Danielle Wohl creates good food and goodwill. A community volunteer, Wohl prepares fresh food with a higher purpose: to bring people — including her family, husband, Phil, and 16-year-old son Jordan — together.
Wohl, who was born and raised in Detroit, and her family moved to the Kansas City area two years ago, and she continues to share her food philosophy with others.
“I try to have an attitude of gratitude year-round,” she says. “There’s a sense of personal fulfillment in giving to others, which includes sharing food.”
Occupation: Not-for-profit social media coordinator
Special cooking interest: Healthy, flavorful foods
Not only do you cook your heart out, you also seem to wear it on your sleeve. I was working for a not-for-profit in New York City during the attack on 9/11. After that I wanted to get back to Michigan to be closer to my family and the more familiar Midwestern values. But what I’ve learned is that people everywhere respond to kindness, and that is especially true when you share food with others. Food, by its very nature, is very communal and meant to be enjoyed.
Did you grow up cooking? I grew up the second-youngest in my family of five siblings. My father owned camera stores in Detroit, while my mother has operated an art gallery for 31 years.
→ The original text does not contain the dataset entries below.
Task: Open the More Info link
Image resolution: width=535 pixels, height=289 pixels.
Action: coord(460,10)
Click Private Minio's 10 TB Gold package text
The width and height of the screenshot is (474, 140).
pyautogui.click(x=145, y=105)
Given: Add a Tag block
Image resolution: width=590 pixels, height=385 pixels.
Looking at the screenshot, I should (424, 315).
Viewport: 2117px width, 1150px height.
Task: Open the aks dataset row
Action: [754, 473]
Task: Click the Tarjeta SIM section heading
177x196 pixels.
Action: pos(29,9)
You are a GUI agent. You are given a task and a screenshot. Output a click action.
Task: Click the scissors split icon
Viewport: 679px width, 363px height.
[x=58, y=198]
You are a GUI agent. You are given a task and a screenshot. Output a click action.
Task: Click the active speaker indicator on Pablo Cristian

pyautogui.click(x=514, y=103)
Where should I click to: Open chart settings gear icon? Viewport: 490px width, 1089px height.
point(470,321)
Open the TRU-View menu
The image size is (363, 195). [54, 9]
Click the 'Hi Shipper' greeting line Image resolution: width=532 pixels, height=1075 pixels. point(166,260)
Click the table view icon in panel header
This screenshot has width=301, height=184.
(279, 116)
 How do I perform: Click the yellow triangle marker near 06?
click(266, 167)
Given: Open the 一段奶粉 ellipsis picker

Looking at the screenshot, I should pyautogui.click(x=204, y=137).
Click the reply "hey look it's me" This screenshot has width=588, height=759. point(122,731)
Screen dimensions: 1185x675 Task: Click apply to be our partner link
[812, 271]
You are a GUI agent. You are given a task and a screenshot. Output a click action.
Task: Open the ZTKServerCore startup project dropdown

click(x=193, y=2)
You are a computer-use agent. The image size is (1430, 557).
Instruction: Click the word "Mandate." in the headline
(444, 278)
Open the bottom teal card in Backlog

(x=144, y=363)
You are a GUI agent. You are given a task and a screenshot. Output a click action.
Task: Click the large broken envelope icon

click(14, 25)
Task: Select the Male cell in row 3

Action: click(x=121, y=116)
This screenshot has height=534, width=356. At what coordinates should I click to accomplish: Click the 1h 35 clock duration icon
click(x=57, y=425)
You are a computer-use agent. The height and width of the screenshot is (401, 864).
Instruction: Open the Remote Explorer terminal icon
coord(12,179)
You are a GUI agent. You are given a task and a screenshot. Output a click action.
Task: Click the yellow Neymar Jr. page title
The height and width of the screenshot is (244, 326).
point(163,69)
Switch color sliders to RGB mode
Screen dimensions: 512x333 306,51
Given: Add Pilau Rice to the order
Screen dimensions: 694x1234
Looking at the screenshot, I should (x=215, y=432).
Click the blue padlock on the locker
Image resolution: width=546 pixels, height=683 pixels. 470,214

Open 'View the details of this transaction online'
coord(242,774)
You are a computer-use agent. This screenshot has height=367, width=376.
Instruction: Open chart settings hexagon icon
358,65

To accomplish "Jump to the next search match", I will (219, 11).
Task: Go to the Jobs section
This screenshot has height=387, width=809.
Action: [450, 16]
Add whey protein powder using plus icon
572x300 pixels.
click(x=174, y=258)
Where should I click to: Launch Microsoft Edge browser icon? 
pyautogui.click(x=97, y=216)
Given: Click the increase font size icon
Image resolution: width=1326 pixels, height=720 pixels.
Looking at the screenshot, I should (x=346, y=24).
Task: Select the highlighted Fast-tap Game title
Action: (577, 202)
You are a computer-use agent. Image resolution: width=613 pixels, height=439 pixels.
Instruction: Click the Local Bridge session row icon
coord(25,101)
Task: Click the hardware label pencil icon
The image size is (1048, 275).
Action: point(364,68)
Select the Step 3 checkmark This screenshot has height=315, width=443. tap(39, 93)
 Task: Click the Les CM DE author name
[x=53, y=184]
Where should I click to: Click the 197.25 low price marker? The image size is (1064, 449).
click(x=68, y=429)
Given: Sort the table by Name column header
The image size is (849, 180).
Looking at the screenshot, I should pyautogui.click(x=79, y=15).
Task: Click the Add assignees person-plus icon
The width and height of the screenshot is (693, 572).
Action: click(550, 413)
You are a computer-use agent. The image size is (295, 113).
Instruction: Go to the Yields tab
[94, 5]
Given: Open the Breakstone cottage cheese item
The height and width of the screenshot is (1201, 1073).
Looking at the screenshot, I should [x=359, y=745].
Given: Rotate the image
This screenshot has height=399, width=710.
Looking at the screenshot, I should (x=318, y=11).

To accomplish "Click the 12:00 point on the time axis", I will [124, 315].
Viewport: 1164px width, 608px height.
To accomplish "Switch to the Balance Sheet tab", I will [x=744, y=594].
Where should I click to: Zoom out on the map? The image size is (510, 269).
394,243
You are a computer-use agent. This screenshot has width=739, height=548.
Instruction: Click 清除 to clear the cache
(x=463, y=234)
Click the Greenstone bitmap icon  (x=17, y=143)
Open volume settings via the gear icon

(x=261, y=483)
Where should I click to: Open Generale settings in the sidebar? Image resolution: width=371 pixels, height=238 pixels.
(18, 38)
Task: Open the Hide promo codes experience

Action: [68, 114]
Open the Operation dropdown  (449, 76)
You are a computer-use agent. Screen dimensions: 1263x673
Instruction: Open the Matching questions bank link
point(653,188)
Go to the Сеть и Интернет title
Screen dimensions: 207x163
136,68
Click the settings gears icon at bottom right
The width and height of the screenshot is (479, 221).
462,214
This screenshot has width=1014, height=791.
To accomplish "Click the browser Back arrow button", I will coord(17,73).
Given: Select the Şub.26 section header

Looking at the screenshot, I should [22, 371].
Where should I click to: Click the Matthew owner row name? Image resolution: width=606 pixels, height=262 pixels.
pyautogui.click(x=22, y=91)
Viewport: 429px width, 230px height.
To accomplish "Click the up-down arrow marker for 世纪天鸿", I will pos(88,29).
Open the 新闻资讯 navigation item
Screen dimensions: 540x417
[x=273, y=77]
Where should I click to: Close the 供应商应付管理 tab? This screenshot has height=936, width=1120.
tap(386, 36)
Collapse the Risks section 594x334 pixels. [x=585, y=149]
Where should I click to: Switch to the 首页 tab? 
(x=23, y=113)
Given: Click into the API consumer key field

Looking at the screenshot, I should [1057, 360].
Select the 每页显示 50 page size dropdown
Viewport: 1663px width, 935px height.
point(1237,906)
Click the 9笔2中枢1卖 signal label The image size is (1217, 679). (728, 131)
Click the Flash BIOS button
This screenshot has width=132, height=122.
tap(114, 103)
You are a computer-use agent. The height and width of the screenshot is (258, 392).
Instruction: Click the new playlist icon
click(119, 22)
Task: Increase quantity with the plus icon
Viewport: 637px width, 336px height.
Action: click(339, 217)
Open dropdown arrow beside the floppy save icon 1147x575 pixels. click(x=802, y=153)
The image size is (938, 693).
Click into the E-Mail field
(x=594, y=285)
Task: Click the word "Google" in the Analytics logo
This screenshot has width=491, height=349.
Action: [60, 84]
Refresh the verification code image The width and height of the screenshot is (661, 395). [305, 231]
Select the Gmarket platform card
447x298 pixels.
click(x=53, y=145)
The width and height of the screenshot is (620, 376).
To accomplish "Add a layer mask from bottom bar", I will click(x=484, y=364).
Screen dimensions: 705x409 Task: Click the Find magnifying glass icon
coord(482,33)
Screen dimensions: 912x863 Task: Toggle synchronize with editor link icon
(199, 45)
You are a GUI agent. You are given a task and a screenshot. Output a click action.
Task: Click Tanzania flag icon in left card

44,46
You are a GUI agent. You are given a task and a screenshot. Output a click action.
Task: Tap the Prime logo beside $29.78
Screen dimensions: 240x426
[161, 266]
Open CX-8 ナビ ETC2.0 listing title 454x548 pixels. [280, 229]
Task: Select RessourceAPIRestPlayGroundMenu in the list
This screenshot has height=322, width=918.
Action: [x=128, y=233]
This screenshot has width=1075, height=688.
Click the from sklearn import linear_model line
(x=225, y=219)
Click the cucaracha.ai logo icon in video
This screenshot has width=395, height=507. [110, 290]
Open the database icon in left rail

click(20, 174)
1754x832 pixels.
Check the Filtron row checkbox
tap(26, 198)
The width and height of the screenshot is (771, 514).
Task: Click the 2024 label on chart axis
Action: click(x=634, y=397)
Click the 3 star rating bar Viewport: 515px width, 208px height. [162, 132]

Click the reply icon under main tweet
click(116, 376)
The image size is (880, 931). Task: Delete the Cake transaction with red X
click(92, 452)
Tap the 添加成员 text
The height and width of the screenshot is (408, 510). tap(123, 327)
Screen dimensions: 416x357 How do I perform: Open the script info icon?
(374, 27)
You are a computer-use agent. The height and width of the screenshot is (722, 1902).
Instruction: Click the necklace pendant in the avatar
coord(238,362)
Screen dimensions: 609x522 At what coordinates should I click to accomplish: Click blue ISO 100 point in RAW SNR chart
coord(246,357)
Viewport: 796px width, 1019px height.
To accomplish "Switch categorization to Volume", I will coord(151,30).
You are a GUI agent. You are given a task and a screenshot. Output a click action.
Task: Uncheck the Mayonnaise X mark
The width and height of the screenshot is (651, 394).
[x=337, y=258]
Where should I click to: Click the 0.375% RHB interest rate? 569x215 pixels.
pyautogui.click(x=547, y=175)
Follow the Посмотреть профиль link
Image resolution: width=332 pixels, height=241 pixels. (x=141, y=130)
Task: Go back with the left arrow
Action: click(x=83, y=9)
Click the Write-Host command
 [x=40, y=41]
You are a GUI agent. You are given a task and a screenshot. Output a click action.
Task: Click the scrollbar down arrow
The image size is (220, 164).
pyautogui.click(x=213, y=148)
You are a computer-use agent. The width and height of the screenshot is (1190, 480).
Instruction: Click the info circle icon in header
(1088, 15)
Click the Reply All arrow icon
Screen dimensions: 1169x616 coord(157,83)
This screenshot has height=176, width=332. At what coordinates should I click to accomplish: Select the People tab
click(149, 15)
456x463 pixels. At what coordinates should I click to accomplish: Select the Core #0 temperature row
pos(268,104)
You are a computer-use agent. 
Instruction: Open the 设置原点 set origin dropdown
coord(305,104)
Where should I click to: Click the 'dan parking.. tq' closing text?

My parents loved to entertain, and I grew up in a home that always had parties with very interesting people. I am drawn to beauty — as most people are — but beauty also extends to the food I eat and prepare.
I like to use fresh ingredients as much as I can when I cook. My family doesn’t eat red meat or fried foods. I also love to set a beautiful table, because it just extends the pleasure of the meal.
Is eating with your family a priority? We rarely eat out, and I love cooking for my family, since I know exactly what is in every dish. Our family loves to be together, and we appreciate each other’s company. We have a busy teenager but enjoy the end of the day, when we can all connect and talk about our respective days. It’s really important to pay attention to and nurture the connections we have with others. Not just in our families, but also to extend kindness to others wherever we are. To hold the door for an elderly person, to share leftover chili with your neighbor — these are the niceties I still practice as I try to pay kindness forward.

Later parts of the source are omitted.